SP 500 and NDX March Futures Daily Charts: Weekend at Bennie's


Neither snow, nor rain, nor riots in Saudi Arabia or once in a hundred year earthquakes shall deter these markets from rallying into the close. Good old Benny, always can depend on him to turn a frown upside down.

Seriously, although the major US indices had a nice bounce off their lows, they are far from out of the woods, and we cannot yet be complacent about this correction.

Defensive positions are recommended until the uptrend is re-established. While it was heartening to see the SP 500 climb back above its 50 DMA which is now around 1299, the NDX tech sector is still lagging withits 50 DMA around 2317, and this is the chart that I watch, in addition to financials and the Russell 2000, to judge the quality of any rallies. Too often they will jam the SP 500 futures higher and try to drag the rest of the market along with it.

I will be keenly interested in seeing the full extent of the damage in Japan, and any follow on problems to a quake of this magnitude, especially with regard to their nuclear infrastructure. I am sure they will handle it as they have done so many times in the past, rising as one people to the challenge. There will be many comparisons to how the markets reacted to the Kobe earthquake in the 1990's.

In terms of the US economy, there is no real recovery yet that I can determine. The earthquake of the financial crisis has left the country divided, its economy sputtering. Repairs have not been made, and those who created and benefited from the crisis are seeking conscripts to take their pain.

John Williams of Shadowstats had this to say:

"Markets Are Flying Blind.

In terms of meaningful economic reporting, the financial markets continue to be flying blind, at the moment. Economic data of questionable significance continue to flow from the government’s statistical bureaus, including this morning’s (March 11th) report of February retail sales. There will be a full review of the economic outlook in the Hyperinflation update, and the constant-dollar February retail sales will be assessed in the March 17th Commentary, following the CPI release.

On its surface, the February retail sales report was positive on a nominal (not-adjusted for inflation) basis, as well as likely in real (inflation-adjusted) terms. The reporting-quality problems remain in unstable monthly seasonal-factor adjustments. Seasonal patterns have been warped by the depth and duration of an economic downturn that is unprecedented in the post-World War II era of modern economic reporting. The retail data will be revised in a pending annual benchmark revision, scheduled for April 29th.

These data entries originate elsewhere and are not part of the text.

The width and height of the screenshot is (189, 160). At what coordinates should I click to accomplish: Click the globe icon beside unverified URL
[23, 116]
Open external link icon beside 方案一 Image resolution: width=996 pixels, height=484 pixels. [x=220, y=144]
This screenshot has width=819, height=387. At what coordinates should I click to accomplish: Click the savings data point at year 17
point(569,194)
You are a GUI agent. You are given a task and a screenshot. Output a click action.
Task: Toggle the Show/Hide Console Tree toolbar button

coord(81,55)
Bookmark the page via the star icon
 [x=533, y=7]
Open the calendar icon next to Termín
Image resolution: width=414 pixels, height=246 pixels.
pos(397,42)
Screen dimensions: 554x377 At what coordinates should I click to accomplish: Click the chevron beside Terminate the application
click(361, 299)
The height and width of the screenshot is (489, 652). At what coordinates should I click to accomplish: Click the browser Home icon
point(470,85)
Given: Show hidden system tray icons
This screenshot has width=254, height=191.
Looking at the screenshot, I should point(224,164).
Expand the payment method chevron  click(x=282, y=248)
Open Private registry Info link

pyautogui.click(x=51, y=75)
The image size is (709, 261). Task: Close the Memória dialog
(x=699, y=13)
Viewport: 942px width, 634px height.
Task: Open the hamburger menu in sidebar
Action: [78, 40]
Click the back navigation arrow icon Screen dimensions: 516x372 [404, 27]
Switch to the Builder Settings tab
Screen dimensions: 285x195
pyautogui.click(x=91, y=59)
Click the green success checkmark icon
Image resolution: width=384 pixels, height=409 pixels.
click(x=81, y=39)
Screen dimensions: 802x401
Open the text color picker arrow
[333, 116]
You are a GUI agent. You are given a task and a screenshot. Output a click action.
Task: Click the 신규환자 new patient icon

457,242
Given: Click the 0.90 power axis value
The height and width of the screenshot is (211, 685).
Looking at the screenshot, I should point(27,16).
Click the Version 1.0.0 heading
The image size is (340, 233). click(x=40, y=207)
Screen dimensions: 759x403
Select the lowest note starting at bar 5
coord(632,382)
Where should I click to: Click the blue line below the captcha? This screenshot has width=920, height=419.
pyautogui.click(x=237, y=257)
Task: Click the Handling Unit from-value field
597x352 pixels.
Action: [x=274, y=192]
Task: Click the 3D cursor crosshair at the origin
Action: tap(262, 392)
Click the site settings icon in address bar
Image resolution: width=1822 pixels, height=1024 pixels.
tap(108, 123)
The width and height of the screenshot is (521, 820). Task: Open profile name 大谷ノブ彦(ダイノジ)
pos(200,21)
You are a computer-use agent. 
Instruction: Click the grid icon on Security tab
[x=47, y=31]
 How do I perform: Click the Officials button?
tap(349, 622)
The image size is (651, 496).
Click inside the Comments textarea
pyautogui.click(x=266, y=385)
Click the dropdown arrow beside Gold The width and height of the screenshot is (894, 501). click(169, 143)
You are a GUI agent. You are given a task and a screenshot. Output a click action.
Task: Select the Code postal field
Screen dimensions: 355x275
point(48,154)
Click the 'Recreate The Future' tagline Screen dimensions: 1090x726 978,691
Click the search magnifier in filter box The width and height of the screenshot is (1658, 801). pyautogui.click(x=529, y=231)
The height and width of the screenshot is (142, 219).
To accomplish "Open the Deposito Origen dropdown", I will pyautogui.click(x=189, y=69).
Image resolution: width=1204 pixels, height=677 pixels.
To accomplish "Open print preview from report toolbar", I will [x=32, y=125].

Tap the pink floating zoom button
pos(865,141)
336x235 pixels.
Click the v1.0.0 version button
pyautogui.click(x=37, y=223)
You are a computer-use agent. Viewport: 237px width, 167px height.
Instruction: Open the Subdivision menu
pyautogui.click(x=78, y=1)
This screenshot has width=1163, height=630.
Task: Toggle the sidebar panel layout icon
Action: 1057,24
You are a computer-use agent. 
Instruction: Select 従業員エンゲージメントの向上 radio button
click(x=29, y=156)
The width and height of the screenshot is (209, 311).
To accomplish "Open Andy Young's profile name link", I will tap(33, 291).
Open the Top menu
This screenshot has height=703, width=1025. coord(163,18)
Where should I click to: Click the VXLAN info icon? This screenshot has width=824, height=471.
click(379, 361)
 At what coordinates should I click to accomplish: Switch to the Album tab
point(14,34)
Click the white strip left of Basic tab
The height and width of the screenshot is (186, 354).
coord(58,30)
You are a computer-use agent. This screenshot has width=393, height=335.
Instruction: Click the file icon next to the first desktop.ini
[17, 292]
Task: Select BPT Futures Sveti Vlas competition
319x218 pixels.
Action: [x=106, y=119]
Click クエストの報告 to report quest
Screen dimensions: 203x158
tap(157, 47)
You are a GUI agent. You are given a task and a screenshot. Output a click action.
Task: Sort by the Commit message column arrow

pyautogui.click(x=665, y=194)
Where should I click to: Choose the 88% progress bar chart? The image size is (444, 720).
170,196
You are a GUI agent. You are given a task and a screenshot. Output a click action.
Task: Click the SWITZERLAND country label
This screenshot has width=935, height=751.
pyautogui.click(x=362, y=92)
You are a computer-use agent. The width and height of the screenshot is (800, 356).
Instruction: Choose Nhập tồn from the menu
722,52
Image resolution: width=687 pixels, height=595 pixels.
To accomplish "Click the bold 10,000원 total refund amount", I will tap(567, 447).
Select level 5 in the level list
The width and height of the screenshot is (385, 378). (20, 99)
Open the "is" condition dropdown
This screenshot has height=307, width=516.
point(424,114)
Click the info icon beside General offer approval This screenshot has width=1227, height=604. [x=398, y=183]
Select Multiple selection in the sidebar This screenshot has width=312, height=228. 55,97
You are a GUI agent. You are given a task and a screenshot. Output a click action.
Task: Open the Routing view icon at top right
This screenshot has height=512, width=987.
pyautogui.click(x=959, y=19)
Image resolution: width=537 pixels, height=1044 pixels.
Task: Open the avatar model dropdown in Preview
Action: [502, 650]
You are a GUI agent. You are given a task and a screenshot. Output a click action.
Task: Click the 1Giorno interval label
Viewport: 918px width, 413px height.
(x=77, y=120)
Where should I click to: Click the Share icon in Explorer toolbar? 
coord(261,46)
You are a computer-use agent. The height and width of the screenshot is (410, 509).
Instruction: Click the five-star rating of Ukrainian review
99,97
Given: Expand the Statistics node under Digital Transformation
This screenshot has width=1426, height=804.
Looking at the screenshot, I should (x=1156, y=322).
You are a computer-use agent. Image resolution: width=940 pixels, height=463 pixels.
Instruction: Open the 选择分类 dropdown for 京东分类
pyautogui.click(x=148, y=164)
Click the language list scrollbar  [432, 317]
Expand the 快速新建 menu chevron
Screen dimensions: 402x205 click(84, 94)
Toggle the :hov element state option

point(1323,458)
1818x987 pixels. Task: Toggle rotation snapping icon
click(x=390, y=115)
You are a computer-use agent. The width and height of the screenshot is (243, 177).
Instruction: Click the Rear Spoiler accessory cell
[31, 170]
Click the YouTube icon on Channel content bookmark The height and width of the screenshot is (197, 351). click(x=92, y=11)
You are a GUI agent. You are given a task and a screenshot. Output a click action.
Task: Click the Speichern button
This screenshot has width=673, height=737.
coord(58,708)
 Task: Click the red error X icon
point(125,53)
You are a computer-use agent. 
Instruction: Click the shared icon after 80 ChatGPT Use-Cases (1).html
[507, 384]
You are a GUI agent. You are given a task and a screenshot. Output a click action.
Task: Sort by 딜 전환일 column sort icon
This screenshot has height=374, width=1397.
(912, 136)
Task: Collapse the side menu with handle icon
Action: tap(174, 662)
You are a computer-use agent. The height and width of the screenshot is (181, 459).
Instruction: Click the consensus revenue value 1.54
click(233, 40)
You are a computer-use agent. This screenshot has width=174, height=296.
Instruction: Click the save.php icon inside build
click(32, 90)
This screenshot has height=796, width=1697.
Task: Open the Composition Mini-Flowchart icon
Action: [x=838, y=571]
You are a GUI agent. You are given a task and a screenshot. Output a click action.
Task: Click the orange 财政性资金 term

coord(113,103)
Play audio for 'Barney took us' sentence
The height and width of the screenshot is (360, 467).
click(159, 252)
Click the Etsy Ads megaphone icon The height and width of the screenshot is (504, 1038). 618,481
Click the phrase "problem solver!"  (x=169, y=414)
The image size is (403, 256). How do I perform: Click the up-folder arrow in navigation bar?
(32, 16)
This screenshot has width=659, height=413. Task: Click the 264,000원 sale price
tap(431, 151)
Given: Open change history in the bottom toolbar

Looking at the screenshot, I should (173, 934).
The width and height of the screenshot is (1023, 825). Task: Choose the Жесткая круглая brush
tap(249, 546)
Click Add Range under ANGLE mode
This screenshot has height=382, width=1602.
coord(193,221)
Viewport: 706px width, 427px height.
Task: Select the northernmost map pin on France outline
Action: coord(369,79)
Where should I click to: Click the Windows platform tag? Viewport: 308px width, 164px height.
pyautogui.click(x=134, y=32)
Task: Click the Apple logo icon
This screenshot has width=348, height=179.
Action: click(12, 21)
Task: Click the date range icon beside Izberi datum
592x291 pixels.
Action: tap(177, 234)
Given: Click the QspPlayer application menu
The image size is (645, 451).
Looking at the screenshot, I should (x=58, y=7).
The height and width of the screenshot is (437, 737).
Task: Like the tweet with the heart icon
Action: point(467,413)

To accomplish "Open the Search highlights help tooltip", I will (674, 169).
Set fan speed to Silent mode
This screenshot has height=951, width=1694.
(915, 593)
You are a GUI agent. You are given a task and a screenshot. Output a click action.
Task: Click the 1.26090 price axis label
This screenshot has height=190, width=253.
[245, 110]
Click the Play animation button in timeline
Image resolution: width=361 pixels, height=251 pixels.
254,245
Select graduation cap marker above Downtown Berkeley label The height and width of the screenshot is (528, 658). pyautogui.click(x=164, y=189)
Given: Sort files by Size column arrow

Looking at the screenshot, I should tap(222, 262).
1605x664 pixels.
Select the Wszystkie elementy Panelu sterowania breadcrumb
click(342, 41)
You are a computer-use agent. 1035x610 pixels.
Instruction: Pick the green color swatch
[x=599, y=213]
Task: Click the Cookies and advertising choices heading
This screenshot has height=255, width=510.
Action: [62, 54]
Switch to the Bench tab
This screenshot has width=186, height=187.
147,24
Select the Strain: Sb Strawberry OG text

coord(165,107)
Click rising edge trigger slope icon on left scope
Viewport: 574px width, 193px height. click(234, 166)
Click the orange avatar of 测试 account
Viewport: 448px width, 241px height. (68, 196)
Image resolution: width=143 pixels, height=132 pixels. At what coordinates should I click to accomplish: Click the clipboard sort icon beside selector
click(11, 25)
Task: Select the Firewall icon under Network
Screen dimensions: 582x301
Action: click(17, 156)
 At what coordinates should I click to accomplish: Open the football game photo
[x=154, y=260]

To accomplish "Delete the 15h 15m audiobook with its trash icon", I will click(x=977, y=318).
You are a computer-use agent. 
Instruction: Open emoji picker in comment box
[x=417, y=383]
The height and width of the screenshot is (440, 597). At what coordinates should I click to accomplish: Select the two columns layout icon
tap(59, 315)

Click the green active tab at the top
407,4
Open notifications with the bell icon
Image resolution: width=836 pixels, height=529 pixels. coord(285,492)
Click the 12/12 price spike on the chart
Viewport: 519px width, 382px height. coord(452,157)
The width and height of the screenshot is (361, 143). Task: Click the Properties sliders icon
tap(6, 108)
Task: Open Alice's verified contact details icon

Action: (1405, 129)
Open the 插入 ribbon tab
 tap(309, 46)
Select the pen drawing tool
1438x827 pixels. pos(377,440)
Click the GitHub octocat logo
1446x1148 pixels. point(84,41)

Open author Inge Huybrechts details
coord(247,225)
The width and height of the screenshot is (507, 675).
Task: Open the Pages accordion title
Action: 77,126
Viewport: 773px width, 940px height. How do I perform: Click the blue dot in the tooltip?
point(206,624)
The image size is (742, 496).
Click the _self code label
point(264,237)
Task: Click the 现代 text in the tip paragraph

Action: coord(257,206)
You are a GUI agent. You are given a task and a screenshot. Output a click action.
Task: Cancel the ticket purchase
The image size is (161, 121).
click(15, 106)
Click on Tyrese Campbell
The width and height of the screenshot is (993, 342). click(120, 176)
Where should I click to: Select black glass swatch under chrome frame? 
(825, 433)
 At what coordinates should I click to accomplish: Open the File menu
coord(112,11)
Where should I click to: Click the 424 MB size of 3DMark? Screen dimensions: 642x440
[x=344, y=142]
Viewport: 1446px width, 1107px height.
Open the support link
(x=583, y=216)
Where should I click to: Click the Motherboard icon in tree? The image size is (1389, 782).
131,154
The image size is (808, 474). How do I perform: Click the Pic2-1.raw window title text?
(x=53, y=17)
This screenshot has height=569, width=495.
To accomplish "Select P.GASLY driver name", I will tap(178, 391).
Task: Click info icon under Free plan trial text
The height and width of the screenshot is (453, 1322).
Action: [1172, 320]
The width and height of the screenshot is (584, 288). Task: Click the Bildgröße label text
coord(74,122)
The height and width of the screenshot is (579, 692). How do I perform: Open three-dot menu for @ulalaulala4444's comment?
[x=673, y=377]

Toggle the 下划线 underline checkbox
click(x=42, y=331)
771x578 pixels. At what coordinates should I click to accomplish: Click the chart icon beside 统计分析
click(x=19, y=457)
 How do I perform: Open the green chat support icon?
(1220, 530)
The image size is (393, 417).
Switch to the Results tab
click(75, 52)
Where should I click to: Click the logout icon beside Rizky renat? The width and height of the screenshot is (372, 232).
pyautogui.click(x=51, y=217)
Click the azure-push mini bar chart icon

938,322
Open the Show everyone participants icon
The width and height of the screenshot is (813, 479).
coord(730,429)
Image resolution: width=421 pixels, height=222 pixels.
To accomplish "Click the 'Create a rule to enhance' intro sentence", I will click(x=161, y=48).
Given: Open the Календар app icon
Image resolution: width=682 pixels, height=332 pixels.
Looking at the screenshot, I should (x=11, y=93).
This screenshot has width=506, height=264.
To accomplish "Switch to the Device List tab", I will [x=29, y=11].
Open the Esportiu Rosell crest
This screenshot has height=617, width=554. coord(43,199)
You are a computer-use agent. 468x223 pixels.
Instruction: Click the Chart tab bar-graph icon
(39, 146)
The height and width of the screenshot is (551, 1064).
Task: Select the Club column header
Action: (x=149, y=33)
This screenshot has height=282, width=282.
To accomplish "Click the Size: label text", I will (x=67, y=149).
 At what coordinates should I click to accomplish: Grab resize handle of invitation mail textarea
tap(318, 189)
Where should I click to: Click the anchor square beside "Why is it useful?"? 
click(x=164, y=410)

At that time, retail sales levels and growth of at least the last year should be subject to major downside revisions, showing a weaker economy than has been recognized previously. As with the recent, major downside revisions to payroll employment, and the pending downside revisions to industrial production later in March, the retail sales downgrade will be a precursor to major downside revisions in GDP history of the last several years, which are due for release in late July.

While there also are seasonal-adjustment issues with the trade data, the reported January 2011 deficit has set up a potential dampening of growth to be reported in first-quarter 2011 GDP, at the end of April."



Weekend At Bennie's - Looking Good!

A Message Received From a Friend In Japan


As a side note I have taken profits and/or hedged out some of the risks on the somewhat oversized mining trades I had placed this morning in the precious metals complex when the Bankmistress and her crew threw their daily hissy fit over being trapped in a rather large silver short, with the plebes daring to demand delivery.

The news from Japan is not good, and Saudi Arabia is eerily quiet. But at the end of the day, all these US based markets are a hologram remotely related to economic reality anymore, just the dream of a Bernankesque butterfly.

"Just got home 3 AM.

The problem is that most trains are not running. People walking home, streets were packed, traffic really slow. Then they get to Shinjuku, Ikebukuro, Shibuya, and can't go farther, so are packing karaoke boxes and restaurants and sleeping in the station until morning. Ikebukuro station had people lining the walls napping.

So, for the most part, for most people in Tokyo, it was a big nuisance. Had that quake happened off the coast of Chiba or Tokyo Bay, it would have been unbelievably bad.

I have never seen this before. The megaquake seems to be setting off secondary quakes all over, from central Honshu to east Honshu... up to 500 miles from the megaquake.

These are not aftershocks. The secondary quakes are magnitude 4, 5, 6 and are happening so frequently, say every 5 to 10 minutes, that the newscasters can't speak fast enough. No sooner does the alert go off and they describe a quake, then the next one happens somewhere else. I can feel all these quakes even though they occur hundreds of miles from Tokyo.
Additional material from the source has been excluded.